### Work item
Please filter the data down to the lines that include the word "computer" and copy them.
>>>
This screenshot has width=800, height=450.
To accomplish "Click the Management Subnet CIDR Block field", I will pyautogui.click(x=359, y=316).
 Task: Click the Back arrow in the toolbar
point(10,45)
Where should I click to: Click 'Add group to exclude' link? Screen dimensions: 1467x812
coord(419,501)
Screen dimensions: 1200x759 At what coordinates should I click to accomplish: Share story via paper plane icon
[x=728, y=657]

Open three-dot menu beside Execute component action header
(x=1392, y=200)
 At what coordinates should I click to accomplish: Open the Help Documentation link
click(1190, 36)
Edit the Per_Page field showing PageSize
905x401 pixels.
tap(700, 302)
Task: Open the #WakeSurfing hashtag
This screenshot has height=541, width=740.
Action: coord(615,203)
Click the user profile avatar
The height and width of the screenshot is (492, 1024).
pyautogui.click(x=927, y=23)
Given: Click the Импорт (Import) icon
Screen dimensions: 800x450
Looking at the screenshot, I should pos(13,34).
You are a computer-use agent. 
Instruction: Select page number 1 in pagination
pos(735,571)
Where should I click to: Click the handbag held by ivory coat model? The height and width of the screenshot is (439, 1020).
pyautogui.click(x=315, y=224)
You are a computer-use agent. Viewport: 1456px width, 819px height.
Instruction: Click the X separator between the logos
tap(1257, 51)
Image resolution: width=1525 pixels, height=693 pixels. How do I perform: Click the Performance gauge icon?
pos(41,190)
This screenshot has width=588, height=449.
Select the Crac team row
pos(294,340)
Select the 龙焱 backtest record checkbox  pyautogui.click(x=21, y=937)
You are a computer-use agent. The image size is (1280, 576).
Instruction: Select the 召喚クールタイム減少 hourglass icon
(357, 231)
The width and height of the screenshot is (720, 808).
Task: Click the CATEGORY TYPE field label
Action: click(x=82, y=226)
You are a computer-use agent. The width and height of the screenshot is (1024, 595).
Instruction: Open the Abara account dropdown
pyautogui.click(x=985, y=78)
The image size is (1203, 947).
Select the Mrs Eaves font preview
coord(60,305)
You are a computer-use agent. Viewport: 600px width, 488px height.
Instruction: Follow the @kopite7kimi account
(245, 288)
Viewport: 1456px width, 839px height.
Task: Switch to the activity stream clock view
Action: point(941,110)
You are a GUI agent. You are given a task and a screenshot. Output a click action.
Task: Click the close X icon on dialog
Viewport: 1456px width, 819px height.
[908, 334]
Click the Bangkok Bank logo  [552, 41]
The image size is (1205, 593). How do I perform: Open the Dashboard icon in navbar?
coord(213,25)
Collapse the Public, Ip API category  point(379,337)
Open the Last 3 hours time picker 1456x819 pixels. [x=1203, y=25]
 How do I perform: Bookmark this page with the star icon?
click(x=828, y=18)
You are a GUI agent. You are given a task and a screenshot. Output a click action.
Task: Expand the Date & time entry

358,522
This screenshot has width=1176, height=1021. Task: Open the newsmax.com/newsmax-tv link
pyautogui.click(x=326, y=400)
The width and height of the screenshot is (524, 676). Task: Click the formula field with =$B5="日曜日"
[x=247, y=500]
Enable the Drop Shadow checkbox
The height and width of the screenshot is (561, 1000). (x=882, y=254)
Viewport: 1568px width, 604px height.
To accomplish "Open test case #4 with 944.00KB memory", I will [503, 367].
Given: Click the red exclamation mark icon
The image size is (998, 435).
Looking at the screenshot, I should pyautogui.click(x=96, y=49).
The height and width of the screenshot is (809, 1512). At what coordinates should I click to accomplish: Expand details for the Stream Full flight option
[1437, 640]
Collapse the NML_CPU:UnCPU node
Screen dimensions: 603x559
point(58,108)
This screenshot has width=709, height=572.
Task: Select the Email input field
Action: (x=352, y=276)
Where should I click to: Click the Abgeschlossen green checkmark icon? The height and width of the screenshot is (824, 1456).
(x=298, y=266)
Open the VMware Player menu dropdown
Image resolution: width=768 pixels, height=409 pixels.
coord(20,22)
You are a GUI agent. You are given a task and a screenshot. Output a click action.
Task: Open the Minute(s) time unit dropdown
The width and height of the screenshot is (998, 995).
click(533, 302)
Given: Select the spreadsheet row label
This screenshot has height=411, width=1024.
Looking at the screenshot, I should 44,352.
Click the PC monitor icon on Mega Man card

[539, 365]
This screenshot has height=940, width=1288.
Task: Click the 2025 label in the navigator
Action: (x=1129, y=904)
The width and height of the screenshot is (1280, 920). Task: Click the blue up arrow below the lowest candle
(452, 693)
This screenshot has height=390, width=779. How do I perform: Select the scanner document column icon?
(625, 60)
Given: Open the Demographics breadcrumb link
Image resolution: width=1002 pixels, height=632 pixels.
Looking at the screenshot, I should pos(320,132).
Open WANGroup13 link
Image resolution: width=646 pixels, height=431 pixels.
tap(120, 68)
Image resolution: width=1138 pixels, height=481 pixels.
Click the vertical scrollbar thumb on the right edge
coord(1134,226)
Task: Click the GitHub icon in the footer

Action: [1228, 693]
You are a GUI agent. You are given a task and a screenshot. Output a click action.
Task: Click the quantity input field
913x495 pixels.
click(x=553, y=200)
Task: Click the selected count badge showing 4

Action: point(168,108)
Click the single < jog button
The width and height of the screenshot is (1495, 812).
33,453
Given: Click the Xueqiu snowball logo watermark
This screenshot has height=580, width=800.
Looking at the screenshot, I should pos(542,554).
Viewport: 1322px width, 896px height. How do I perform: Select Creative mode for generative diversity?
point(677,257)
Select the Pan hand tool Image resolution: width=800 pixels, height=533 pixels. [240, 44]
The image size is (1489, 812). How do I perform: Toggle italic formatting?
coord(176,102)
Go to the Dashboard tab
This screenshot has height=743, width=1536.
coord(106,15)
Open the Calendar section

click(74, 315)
<<<
### Exercise response
You are a computer-use agent. 
You are a computer-use agent. Viewport: 1456px width, 819px height.
You are a computer-use agent. The image size is (1280, 576).
You are a computer-use agent. The width and height of the screenshot is (1024, 595).
You are a computer-use agent. Viewport: 600px width, 488px height.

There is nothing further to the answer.